The categories for the answers might be: Positive, Suggestion, Negative, Neutral, and Other (spam?). So I created a code (small integer) for each category and augmented the database tables to include this code. Now when you decide that an answer is Positive, you also decide that the answer is NOT any of the others. The operations of learning and unlearning (when you change a code) cycle through all the codes and insert the new answer as Ham or as Not Ham.

Consulting the filters to determine the coding for a new answer amounts to evaluating all the filters and taking the largest rating -- unless none of them produces a significant answer, then I initially assign it to the last code. The web page allows users (marketers, they probably are) to view all answers in a given code (plus all the unverified codes) and see if any are miscoded and if so, change them.

Do you need this too? Give me a shout.

Friday, January 09, 2009

Target Advertising

Advertising in closed groups is difficult because the group is closed, no one wants spam, and because often advertising equals spam, no one wants advertising. Yet everyone also wants to know, when they want to know.

In this respect a portal is often the best choice, a single place where members of the group can go to find advertising. Well isn't that just like the yellow pages books? Pretty much, except that access is limited by paying for the advertising. This paying question is one of the issues that the open community Craigslist.com deals with.

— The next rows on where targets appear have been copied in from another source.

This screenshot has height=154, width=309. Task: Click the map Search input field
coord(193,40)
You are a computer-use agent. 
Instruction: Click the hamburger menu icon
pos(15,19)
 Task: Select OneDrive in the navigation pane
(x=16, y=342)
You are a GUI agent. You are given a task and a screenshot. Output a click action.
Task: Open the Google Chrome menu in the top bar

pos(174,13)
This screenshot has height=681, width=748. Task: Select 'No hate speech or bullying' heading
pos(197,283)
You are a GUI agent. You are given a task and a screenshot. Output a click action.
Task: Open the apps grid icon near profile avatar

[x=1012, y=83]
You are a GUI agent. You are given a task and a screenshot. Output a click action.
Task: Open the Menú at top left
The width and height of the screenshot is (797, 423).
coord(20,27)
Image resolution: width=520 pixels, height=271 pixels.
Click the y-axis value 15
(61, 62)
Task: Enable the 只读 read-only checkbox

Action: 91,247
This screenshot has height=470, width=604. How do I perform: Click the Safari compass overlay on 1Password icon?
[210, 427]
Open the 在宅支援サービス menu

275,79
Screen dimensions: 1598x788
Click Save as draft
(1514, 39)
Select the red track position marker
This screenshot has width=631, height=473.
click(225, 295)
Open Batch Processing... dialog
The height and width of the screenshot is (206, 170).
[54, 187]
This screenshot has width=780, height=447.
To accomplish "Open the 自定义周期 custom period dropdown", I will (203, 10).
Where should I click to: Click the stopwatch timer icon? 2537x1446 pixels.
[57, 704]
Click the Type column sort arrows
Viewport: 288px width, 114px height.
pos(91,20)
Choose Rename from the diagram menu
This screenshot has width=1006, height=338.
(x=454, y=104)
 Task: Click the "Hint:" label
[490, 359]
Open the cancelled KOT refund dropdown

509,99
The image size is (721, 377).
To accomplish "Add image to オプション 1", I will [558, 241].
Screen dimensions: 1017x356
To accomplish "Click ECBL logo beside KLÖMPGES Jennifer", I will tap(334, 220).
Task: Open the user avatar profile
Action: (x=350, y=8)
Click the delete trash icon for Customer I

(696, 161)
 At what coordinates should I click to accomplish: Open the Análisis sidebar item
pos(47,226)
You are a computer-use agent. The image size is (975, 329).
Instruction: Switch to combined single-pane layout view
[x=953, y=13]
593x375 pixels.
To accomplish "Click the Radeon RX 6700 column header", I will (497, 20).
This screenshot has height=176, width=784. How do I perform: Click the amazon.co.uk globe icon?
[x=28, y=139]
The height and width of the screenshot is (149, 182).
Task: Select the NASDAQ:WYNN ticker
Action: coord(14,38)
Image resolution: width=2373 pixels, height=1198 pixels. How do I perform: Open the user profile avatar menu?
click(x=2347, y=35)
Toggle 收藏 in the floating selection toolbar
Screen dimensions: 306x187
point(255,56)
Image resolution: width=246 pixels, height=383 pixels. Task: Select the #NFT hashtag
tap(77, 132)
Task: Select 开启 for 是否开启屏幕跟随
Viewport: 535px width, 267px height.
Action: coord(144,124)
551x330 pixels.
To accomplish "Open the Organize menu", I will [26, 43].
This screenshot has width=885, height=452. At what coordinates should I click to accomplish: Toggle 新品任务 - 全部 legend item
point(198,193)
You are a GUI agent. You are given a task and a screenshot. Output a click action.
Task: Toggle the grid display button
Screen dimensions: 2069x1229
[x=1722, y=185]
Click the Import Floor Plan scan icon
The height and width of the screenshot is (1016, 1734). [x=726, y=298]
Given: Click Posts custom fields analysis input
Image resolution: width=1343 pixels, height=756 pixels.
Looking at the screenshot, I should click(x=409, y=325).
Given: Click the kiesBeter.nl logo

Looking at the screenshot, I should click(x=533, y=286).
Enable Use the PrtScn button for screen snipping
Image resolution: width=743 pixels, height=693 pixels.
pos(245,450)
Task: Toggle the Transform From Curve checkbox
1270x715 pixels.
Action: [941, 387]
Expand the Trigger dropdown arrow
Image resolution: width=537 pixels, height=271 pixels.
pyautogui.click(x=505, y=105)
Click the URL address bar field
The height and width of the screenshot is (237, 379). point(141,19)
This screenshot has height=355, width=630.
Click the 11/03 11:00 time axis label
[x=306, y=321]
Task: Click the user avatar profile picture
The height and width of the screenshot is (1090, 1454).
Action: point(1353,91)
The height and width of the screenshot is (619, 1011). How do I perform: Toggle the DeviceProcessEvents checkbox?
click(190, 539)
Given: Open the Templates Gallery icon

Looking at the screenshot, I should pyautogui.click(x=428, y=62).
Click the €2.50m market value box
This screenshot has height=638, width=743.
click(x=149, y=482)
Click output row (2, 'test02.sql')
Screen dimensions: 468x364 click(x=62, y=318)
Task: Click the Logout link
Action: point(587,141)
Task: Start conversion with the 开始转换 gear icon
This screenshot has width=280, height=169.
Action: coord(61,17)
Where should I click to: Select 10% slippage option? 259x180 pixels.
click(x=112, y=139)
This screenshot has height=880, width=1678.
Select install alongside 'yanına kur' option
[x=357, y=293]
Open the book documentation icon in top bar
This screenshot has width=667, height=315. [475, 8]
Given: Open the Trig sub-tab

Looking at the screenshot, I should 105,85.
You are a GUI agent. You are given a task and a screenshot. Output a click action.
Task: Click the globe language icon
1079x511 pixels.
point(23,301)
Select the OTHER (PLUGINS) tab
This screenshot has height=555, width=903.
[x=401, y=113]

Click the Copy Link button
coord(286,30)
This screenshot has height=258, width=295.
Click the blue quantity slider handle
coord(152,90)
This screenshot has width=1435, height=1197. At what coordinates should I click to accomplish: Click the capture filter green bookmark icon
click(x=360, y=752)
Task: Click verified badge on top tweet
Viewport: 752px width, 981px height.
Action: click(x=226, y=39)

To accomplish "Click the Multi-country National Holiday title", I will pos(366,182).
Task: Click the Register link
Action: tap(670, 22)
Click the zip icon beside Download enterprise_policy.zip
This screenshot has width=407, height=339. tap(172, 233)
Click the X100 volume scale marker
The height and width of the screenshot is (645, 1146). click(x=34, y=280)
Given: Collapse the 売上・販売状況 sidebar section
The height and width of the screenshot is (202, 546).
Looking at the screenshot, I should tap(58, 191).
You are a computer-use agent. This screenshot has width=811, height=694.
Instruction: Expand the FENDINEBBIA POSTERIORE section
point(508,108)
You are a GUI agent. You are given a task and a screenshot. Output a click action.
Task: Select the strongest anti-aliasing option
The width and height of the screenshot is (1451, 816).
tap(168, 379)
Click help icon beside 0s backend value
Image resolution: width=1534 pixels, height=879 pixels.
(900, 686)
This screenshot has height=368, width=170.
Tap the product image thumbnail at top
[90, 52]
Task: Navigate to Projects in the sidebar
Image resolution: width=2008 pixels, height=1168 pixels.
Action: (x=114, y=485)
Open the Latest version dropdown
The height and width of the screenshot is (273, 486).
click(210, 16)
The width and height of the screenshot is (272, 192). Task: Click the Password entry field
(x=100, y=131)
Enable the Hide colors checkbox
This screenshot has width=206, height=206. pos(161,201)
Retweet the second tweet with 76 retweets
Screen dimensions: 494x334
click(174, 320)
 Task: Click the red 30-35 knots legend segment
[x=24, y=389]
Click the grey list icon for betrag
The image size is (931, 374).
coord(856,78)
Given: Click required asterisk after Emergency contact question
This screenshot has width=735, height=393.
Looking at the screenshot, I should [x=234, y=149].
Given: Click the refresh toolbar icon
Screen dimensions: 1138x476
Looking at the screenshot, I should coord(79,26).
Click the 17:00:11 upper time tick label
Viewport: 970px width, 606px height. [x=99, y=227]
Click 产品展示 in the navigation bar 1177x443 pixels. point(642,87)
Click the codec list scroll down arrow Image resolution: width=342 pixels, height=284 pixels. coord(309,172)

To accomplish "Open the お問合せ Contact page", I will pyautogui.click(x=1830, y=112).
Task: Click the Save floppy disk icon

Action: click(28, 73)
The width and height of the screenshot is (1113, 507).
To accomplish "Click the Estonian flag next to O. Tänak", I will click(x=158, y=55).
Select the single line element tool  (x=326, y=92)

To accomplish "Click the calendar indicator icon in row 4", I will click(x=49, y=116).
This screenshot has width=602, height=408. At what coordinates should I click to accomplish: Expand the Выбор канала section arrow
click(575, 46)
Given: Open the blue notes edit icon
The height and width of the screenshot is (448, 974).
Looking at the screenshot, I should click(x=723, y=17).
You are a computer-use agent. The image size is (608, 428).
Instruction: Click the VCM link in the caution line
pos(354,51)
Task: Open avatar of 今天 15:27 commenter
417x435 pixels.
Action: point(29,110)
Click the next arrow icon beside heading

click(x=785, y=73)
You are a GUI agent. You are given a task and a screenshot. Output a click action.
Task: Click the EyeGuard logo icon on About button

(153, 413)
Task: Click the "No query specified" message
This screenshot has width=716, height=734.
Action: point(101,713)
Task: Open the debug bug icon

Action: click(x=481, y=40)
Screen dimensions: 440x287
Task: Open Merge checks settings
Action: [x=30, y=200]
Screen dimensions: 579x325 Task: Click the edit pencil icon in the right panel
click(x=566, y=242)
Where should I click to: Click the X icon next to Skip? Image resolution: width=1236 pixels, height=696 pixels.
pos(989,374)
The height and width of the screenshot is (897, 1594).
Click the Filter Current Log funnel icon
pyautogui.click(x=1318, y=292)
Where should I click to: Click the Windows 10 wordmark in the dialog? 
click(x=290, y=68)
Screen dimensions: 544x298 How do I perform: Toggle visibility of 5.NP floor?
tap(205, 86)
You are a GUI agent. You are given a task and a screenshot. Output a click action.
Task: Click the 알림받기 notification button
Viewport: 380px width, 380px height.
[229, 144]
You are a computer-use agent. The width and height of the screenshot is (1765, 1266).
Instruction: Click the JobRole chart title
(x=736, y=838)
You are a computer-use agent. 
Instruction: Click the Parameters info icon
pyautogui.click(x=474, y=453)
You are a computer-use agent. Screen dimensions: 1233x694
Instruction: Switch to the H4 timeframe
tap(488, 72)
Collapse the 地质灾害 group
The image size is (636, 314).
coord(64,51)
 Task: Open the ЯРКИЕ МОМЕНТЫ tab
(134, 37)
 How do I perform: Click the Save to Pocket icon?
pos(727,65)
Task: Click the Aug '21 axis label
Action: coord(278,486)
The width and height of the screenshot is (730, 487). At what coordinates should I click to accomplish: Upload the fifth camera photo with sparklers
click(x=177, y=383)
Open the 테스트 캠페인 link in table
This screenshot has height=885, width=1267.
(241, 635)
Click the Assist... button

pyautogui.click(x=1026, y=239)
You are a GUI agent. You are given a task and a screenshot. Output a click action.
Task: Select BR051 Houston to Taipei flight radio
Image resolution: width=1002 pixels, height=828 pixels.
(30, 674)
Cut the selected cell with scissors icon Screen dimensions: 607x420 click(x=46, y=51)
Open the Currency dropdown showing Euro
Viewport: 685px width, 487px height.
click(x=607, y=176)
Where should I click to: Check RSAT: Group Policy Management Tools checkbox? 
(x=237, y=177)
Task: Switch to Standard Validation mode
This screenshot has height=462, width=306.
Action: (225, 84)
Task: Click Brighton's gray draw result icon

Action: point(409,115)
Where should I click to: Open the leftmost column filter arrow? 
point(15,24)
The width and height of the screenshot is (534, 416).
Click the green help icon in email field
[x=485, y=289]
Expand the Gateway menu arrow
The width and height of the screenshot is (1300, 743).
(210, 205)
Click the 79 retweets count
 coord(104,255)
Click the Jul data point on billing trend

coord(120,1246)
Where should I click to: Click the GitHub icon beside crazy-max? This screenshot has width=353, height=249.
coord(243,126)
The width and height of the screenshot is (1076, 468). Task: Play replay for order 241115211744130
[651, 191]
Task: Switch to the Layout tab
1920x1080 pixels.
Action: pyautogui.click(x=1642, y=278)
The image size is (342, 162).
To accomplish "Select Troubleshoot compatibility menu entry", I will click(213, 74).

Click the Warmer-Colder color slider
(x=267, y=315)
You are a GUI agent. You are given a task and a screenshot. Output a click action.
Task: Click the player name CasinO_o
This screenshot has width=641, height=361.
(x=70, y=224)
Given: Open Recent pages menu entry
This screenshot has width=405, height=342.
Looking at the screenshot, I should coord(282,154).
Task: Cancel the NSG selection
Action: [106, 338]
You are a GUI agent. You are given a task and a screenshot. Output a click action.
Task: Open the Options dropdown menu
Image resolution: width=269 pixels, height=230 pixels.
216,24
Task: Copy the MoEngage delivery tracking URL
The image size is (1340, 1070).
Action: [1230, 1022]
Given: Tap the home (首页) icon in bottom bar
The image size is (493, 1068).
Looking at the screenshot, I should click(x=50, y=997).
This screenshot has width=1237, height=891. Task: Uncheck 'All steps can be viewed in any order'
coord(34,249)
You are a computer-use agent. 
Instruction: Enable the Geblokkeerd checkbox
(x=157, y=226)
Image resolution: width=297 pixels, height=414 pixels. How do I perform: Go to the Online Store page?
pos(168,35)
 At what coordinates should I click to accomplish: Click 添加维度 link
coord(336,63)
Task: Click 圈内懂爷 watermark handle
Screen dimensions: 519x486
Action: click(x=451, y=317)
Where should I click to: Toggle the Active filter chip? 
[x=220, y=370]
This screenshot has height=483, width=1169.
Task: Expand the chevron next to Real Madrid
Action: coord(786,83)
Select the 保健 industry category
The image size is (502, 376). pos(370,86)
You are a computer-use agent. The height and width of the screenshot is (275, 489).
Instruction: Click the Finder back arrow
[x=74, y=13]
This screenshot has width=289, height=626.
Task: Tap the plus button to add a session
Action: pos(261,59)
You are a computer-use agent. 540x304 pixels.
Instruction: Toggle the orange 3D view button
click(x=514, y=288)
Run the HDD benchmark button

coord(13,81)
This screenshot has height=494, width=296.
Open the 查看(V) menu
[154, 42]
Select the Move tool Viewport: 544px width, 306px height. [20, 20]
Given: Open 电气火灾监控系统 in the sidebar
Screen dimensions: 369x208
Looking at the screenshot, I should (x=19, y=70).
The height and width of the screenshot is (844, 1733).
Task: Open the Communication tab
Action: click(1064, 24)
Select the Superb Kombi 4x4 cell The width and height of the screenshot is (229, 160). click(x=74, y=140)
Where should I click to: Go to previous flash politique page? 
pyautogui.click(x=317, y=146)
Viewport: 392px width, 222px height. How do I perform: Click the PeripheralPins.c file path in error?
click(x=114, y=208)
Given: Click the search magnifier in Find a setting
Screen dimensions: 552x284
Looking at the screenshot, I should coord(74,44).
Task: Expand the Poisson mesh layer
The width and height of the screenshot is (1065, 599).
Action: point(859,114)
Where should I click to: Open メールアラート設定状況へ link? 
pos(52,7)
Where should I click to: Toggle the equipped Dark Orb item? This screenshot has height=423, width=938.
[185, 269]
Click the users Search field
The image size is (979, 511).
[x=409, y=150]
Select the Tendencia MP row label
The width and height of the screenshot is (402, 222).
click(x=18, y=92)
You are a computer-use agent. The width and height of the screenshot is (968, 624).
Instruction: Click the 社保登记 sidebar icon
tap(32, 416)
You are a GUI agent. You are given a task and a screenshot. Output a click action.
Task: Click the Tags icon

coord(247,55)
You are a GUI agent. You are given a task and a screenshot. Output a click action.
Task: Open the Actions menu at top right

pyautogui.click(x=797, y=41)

In order to provide a portal for the small group, that is free, I have created the experimental site http://BuyFromBahais.com. It serves a place where other Baha'i businesses and artisans may post ads about themselves with links to their own sites. It is searchable and able to serve, like the yellow pages, as the place to start looking for products or services that are provided by Baha'is.

Interesting challenges always occur in public facing web sites. Spammers, both human and computer, arrive to see what fun they can have at your expense. Therefore it must be made difficult for this to happen and there must be a remedy when it does. The ability for the community to flag offending ads allows many eyes to participate in the monitoring of the web site.

Users may upload an image along with each ad they post. In addition, each user may upload a banner ad, that will be displayed on the top of the web site from time to time.

Initial users are being invited to post ads by virtue of other announcements that they have made. Thus testing will proceed with motivated users.